Alle 8 in punto di stamani la cisterna di eternit abbandonata ieri accanto ad un cassonetto di via Caldarone, angolo via Margherita di Borgogna, da noi segnalata ieri e che tanto ha fatto indignare i lettori, è stata rimossa. L’operazione, però, è avvenuta a mani nude da parte di una persona che, senz’alcuna tuta protettiva, in un attimo, l’ha adagiata sul pianale di autocarro scoperto bianco, a bordo del quale si è poi allontanato.
La cisterna a base di fibre d’amianto, intanto, aveva cambiato posizione passando dall’altra parte del cassonetto perché ieri sera, per parcheggiare, un automobilista, sempre a mani nude, l’aveva spostata per crearsi lo spazio utile a fare entrare il suo veicolo fra il cassonetto e la successiva auto parcheggiata. Il solo fatto che il manufatto sia stato strisciato per terra anche per un solo metro ha provocato, sicuramente, il rilascio di particelle di amianto nell’atmosfera.

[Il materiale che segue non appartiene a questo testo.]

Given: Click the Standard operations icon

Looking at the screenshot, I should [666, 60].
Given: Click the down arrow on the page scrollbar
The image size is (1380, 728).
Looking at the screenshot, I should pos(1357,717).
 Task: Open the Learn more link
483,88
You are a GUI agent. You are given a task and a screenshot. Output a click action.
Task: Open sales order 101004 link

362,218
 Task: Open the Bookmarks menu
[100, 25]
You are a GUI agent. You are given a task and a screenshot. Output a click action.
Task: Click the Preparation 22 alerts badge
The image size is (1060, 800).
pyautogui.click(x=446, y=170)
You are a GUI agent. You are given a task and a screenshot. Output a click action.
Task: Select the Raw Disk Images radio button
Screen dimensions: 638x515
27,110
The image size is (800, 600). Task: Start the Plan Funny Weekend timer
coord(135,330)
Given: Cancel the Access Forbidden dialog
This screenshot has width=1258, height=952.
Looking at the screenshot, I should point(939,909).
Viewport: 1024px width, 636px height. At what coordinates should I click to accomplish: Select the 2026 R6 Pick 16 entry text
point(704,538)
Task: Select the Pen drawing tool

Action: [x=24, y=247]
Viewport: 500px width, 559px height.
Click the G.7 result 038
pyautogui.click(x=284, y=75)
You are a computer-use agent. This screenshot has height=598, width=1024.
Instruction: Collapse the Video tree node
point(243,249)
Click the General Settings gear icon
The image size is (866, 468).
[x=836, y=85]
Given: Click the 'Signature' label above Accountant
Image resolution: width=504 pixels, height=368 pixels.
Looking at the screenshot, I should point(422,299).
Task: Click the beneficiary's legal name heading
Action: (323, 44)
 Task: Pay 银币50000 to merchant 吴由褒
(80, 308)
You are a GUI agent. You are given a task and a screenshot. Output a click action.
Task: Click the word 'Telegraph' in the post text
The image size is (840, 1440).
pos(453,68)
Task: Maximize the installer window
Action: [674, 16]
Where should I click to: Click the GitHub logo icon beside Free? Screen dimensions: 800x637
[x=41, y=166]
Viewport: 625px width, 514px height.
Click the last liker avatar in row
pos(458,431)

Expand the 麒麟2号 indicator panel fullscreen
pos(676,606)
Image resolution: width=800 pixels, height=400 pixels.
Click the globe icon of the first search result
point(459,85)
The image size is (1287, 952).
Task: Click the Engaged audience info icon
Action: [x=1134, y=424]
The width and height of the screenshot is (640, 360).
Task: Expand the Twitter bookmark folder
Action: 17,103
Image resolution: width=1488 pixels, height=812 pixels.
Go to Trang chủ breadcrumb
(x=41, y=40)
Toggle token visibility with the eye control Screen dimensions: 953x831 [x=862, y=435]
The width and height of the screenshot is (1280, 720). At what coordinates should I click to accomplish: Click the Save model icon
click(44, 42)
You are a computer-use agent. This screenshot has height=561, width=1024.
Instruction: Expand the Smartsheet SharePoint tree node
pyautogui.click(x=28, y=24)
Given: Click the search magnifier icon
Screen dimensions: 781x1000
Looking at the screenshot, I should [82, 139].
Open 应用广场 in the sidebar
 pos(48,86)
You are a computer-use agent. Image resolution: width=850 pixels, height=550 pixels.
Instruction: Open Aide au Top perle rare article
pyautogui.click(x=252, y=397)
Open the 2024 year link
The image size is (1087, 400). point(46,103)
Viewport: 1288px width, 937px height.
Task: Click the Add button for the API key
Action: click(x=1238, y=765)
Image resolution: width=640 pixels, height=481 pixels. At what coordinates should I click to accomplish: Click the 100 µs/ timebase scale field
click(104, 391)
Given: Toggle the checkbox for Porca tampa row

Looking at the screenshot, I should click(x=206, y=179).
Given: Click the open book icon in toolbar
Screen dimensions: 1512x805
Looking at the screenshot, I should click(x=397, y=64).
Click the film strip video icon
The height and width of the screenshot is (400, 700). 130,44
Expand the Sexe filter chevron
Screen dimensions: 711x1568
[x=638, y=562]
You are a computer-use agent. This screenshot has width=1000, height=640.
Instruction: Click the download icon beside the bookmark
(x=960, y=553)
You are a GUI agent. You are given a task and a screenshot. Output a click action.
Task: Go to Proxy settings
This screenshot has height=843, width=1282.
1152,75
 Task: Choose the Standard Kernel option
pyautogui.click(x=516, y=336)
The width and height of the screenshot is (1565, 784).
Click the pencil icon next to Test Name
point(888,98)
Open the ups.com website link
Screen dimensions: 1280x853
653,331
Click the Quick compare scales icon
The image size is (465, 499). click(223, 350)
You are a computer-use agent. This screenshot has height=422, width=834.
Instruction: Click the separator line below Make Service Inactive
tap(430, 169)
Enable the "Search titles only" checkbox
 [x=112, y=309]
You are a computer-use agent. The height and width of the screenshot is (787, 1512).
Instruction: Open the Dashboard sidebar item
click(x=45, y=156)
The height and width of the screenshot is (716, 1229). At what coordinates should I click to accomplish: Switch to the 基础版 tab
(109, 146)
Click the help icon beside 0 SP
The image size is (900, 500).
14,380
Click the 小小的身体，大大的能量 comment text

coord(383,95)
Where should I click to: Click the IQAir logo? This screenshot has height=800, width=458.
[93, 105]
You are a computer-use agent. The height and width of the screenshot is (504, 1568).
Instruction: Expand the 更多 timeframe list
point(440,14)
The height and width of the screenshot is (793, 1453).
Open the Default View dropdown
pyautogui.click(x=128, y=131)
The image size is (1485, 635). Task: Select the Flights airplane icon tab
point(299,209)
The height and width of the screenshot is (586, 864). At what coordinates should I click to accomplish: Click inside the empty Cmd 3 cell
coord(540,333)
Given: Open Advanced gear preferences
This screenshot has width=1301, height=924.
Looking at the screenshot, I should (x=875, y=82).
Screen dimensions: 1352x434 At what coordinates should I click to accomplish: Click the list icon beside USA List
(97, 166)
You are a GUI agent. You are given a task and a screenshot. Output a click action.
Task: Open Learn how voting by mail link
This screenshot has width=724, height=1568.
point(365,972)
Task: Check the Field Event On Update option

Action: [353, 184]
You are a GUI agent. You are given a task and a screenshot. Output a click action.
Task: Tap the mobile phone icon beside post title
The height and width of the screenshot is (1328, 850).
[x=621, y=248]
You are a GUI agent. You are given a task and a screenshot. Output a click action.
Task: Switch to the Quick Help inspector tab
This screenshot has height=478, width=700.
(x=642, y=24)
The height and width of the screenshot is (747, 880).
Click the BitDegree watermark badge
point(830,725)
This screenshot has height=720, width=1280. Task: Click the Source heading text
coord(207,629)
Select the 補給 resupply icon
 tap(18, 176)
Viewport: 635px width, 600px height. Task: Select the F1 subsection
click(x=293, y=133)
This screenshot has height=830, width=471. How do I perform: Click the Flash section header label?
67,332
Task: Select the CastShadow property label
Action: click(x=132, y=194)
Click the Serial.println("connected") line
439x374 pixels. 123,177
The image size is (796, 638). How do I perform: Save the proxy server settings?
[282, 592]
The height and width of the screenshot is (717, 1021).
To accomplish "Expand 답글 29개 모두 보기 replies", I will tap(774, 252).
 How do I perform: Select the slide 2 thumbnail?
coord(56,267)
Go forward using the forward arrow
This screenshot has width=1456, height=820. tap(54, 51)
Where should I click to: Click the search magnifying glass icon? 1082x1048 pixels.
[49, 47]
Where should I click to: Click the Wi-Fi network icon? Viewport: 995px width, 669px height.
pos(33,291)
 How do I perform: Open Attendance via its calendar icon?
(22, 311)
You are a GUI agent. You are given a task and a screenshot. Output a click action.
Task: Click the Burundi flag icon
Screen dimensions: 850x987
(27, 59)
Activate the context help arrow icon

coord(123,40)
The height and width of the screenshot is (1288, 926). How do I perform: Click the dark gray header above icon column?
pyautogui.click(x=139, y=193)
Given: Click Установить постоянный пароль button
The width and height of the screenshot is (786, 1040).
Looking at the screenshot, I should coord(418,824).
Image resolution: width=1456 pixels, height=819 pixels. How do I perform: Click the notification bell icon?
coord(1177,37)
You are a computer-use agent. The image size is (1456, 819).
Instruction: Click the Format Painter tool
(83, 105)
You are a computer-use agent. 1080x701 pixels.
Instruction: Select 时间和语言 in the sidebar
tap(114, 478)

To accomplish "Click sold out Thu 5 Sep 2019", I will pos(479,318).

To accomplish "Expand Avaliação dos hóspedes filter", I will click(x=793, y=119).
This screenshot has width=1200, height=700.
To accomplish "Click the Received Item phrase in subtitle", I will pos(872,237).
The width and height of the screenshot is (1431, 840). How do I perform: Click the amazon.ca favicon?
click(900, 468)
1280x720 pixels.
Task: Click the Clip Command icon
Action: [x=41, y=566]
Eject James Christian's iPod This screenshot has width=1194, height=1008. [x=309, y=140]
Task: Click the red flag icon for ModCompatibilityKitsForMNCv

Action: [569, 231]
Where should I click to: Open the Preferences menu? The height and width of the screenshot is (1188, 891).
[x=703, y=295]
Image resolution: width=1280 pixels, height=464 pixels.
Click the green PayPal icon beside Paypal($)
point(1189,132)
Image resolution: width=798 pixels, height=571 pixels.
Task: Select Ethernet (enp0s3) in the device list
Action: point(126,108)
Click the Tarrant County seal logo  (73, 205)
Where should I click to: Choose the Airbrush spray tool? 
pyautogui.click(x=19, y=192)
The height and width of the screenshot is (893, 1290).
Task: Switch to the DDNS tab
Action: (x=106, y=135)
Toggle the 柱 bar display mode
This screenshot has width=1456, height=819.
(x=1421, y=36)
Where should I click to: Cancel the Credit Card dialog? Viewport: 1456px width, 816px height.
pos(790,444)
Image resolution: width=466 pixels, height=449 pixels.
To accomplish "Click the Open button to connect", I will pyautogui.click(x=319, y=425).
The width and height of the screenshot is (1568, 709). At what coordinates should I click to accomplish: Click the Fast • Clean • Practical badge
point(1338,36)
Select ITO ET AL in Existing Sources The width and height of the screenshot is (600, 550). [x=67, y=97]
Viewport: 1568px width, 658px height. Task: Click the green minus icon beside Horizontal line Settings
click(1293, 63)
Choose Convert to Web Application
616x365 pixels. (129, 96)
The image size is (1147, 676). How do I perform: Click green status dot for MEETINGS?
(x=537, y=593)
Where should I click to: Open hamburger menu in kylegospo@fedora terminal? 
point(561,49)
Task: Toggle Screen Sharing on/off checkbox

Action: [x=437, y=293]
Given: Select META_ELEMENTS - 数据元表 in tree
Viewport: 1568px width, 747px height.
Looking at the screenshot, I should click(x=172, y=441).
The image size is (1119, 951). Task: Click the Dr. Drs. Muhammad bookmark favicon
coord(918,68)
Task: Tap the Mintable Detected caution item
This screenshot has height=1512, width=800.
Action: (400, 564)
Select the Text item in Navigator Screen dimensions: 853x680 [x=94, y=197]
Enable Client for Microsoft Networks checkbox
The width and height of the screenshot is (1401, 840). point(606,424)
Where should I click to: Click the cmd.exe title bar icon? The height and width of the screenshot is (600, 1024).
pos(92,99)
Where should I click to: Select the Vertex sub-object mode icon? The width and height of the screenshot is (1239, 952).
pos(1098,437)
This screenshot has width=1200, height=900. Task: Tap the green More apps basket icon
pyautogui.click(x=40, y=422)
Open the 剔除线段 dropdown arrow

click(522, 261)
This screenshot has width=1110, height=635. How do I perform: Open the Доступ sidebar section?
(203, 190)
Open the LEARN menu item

Sempre ieri sera, però, agenti della Polizia locale si sono immediatamente recati sul luogo fotografando sia la cisterna, sia l’immobile presso cui stanno avvenendo i lavori di ristrutturazione durante i quali il manufatto è stato rimosso e smaltito illecitamente in strada.
Gli operanti, inoltre, hanno assunto informazioni presso commercianti e residenti per meglio circostanziare il verbale di constatazione all’esito del quale, si può supporre, presto i responsabili di questa imperdonabile sciocchezza finiranno nei guai.